Privacy Policy
Last updated: April 2026
The short version
We don't track you. We don't sell your data. We won't know who you are without your consent.
What we collect (and why)
When you visit this site, our web server generates basic access logs — things like your IP address, the page you requested, and your browser type. This is standard plumbing that keeps the lights on. We use these logs only to diagnose technical problems and understand rough traffic patterns (e.g., "a few hundred people visited this week"). We don't link them to any identity, and we don't hold onto them any longer than necessary.
That's it. No cookies tracking your browsing history. No fingerprinting. No pixels phoning home to ad networks. No "analytics" suite watching your every scroll and click.
What we don't do
- We don't use third-party advertising or tracking services.
- We don't sell, share, or trade any information about visitors — ever.
- We don't build profiles on users.
- We don't use social login buttons that let platforms follow you around the web.
If you contact us
If you email us or reach out through a contact form, we'll use what you share to reply to you. We won't add you to mailing lists, share your message with others, or archive your details beyond what the conversation requires.
Third-party services
We aim to host our own infrastructure wherever possible. If we ever embed content from a third party (a video, a map, a font), we'll note it here. Right now: none.
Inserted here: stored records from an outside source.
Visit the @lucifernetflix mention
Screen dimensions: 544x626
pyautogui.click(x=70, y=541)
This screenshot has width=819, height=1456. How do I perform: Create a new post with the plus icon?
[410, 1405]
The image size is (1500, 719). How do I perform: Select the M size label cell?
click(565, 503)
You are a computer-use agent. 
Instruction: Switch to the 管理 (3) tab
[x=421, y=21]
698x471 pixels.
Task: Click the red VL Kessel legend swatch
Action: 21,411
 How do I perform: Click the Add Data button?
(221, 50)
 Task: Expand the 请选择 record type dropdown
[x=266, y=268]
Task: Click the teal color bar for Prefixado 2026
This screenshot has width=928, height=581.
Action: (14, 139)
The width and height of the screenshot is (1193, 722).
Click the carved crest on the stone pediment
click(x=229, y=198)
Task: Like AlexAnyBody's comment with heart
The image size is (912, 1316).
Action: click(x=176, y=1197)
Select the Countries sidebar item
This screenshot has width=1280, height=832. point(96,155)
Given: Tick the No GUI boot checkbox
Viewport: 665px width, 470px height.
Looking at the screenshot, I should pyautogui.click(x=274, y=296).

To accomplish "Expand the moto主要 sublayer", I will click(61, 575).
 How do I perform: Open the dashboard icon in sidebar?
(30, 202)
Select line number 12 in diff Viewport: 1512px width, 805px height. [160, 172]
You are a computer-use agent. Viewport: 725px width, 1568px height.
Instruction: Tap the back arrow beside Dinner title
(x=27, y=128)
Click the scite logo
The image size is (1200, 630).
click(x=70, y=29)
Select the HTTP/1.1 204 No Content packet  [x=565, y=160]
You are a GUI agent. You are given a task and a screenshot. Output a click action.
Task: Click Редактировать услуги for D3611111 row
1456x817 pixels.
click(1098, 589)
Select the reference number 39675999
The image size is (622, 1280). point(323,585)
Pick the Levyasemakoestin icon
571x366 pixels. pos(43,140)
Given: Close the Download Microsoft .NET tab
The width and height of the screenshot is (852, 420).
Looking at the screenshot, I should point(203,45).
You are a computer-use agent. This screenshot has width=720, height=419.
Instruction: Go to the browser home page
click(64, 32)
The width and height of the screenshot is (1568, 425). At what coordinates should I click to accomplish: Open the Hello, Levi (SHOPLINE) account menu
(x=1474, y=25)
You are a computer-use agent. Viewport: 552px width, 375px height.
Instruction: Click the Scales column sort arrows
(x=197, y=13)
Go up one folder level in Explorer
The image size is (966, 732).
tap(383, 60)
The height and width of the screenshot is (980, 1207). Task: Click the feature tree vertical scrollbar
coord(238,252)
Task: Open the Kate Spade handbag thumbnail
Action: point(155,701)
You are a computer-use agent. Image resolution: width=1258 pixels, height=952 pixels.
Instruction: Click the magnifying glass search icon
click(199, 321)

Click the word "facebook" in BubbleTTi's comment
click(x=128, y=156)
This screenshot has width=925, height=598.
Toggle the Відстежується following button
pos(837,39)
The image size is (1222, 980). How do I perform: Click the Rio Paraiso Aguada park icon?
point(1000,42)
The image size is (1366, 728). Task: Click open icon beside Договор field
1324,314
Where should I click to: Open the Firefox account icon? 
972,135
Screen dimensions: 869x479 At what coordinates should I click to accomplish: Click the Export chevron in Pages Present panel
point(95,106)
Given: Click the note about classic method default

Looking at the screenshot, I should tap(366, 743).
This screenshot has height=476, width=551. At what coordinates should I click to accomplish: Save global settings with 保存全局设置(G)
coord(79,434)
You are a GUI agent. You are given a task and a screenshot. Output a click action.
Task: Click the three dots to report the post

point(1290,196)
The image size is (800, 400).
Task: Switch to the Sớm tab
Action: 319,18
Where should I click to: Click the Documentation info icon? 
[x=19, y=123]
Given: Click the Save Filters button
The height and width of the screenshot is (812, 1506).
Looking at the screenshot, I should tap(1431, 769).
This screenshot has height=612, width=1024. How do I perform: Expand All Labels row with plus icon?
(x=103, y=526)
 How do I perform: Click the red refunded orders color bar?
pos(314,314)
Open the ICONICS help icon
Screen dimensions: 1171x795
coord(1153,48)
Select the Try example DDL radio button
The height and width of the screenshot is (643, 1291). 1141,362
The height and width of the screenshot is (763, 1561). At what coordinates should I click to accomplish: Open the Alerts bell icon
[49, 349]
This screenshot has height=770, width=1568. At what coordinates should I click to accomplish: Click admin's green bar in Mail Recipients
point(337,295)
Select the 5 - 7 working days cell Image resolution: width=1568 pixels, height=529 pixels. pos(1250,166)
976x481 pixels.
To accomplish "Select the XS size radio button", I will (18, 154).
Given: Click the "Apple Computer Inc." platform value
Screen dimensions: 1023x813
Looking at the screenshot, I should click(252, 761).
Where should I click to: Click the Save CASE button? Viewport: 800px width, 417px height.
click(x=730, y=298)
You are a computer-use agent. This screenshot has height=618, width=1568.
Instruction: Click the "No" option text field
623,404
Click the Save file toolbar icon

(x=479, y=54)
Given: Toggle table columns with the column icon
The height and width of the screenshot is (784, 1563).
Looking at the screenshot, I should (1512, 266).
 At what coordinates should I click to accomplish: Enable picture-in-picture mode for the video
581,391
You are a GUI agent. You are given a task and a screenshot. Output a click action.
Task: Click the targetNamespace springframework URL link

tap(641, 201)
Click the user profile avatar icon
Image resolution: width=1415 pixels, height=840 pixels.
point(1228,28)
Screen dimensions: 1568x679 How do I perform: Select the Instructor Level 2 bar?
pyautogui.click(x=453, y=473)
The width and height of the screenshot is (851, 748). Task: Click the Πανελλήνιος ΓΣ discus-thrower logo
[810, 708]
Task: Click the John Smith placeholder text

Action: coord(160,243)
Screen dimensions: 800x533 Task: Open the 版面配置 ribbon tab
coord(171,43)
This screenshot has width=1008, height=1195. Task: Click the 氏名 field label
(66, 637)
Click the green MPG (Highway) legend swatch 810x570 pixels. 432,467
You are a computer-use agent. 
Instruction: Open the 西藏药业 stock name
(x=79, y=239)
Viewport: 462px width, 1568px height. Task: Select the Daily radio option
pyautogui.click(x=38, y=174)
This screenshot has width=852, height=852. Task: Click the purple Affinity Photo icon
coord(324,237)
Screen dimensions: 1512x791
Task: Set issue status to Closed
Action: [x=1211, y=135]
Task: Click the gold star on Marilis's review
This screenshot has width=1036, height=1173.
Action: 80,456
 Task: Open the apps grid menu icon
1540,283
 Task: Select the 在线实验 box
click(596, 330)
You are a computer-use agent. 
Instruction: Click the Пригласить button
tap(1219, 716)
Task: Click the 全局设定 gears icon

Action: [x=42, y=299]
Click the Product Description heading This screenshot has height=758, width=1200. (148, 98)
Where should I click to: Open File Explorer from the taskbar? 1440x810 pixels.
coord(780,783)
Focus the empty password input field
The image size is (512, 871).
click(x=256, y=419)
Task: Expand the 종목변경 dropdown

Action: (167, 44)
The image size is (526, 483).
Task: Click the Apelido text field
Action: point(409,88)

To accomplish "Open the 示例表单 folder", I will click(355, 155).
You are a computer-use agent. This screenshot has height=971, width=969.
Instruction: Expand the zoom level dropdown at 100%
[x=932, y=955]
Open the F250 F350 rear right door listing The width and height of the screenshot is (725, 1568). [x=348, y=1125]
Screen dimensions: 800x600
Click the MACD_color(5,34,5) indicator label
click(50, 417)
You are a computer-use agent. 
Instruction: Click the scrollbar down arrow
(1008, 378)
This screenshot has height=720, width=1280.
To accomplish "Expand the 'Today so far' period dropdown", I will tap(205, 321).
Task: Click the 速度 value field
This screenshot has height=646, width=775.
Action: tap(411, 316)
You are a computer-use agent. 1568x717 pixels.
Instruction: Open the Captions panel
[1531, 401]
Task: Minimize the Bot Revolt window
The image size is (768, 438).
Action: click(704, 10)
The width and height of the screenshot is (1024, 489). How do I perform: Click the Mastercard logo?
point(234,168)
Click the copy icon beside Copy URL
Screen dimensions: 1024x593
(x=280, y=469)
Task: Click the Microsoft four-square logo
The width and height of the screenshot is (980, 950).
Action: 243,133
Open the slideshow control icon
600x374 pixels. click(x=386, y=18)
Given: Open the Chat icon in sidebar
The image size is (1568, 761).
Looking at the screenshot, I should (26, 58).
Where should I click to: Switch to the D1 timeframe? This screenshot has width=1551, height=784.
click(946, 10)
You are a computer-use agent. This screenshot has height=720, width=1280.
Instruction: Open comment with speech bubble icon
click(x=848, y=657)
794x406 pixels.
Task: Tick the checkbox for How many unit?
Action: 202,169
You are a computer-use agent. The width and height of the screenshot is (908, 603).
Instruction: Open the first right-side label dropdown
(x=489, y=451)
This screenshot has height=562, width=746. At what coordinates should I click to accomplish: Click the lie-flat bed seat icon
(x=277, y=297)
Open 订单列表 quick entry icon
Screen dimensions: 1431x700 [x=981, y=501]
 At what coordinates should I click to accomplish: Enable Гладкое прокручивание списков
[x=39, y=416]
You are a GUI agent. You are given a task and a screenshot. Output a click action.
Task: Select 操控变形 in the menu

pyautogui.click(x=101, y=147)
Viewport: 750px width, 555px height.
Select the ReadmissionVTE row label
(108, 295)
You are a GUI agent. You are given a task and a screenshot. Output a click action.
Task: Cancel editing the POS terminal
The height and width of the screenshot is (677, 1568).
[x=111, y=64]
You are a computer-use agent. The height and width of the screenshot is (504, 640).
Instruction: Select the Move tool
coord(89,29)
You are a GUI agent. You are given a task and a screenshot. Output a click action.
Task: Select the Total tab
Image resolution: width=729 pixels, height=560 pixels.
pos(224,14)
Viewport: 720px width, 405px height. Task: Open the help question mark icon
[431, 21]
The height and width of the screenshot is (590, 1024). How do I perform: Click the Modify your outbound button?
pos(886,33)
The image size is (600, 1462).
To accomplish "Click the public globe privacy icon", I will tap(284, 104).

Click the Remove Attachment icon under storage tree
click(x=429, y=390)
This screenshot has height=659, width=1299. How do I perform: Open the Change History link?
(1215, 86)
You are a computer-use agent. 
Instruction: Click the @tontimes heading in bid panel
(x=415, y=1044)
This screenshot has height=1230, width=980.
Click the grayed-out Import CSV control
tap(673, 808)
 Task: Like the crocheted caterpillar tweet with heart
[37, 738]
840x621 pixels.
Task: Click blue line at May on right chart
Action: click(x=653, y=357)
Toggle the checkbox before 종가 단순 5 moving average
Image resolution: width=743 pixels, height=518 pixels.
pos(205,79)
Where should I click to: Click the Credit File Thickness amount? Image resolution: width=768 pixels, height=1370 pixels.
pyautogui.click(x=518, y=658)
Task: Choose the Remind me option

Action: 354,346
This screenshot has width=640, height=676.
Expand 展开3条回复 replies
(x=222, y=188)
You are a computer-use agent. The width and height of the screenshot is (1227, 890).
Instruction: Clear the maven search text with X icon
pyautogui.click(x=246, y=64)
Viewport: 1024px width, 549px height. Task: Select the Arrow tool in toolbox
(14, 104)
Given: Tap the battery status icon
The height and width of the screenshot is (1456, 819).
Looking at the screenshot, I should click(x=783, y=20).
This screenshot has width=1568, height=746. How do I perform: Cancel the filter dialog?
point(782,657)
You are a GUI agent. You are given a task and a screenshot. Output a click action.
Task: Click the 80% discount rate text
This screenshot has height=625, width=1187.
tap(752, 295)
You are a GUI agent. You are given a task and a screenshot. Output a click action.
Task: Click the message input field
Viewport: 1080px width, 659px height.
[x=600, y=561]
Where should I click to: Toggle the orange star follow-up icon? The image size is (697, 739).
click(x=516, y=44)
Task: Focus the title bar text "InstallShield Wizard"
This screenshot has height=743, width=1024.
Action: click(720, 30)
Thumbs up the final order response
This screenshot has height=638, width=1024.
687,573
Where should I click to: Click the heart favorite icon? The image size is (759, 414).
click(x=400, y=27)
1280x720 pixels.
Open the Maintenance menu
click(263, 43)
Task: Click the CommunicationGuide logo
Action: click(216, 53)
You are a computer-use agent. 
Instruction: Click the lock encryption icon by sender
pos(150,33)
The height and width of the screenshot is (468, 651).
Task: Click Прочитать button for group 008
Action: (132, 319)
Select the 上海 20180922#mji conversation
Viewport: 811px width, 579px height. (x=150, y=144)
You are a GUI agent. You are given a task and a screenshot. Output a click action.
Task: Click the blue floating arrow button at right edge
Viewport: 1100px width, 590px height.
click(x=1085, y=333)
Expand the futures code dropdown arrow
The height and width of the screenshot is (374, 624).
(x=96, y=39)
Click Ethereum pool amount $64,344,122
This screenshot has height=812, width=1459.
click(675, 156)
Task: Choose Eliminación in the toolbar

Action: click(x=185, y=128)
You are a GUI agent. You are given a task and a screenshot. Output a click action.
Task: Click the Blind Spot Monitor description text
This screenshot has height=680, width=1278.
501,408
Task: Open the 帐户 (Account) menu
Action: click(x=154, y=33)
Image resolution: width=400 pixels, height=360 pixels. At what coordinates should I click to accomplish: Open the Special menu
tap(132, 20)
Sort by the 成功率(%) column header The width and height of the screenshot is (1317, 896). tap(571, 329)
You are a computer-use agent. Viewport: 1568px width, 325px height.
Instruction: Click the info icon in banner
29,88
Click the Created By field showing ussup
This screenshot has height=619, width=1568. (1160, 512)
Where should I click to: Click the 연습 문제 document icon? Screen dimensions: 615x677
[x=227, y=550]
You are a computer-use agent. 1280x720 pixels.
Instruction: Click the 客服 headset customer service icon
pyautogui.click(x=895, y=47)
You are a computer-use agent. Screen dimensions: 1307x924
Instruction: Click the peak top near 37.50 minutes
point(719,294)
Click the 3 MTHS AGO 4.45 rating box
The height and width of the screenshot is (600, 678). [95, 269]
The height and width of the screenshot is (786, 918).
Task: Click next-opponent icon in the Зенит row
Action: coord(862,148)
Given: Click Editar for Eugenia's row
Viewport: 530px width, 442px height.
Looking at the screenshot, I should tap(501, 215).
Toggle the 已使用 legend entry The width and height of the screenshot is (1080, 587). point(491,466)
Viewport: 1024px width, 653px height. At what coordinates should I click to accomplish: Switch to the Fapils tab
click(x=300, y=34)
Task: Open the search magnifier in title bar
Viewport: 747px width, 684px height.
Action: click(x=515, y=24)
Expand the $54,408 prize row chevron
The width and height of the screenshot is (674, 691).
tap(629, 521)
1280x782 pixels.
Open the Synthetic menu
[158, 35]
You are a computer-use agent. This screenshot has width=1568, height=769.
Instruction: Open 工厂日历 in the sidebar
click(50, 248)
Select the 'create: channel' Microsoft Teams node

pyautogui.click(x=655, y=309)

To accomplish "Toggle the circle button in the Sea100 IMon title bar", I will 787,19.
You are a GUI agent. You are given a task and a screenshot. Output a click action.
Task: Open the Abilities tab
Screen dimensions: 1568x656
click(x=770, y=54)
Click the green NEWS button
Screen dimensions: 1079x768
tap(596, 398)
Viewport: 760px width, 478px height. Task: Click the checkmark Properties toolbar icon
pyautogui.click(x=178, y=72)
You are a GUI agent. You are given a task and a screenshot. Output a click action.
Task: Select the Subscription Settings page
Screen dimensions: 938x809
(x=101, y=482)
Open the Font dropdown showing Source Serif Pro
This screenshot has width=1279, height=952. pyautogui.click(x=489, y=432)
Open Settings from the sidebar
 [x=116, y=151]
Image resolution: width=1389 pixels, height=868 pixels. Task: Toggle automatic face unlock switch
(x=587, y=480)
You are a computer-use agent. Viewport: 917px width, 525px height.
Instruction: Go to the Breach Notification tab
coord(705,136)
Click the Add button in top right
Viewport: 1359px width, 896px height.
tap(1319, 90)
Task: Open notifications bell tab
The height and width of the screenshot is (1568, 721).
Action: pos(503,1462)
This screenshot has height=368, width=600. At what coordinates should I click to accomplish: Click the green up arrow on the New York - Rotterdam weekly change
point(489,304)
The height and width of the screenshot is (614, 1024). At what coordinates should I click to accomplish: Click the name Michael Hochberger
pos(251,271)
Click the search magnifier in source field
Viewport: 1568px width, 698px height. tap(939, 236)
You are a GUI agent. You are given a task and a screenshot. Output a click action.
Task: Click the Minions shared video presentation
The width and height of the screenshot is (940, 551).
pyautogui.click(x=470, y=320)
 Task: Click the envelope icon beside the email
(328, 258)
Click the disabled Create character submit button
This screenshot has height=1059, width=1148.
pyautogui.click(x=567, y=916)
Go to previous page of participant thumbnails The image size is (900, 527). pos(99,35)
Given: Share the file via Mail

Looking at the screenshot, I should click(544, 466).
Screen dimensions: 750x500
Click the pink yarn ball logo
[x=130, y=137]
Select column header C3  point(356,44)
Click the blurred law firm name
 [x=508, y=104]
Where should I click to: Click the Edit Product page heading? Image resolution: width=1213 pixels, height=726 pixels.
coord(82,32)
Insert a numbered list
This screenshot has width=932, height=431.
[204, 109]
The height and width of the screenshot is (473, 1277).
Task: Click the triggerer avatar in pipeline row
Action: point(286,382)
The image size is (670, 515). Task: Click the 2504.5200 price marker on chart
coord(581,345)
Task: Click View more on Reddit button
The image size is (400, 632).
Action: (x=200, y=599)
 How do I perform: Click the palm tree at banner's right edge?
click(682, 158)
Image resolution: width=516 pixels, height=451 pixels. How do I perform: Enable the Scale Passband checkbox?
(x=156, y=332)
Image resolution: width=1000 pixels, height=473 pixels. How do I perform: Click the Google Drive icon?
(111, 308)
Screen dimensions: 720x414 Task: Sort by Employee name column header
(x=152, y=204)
A word on why this matters
We study power, culture, and technology. We think surveillance capitalism is one of the defining harms of the modern internet. It would be pretty embarrassing to run a site like ours while quietly feeding your browsing habits to a data broker. We won't.
Changes to this policy
If we ever change how we handle data in a meaningful way, we'll update this page and note the date at the top. We won't bury it.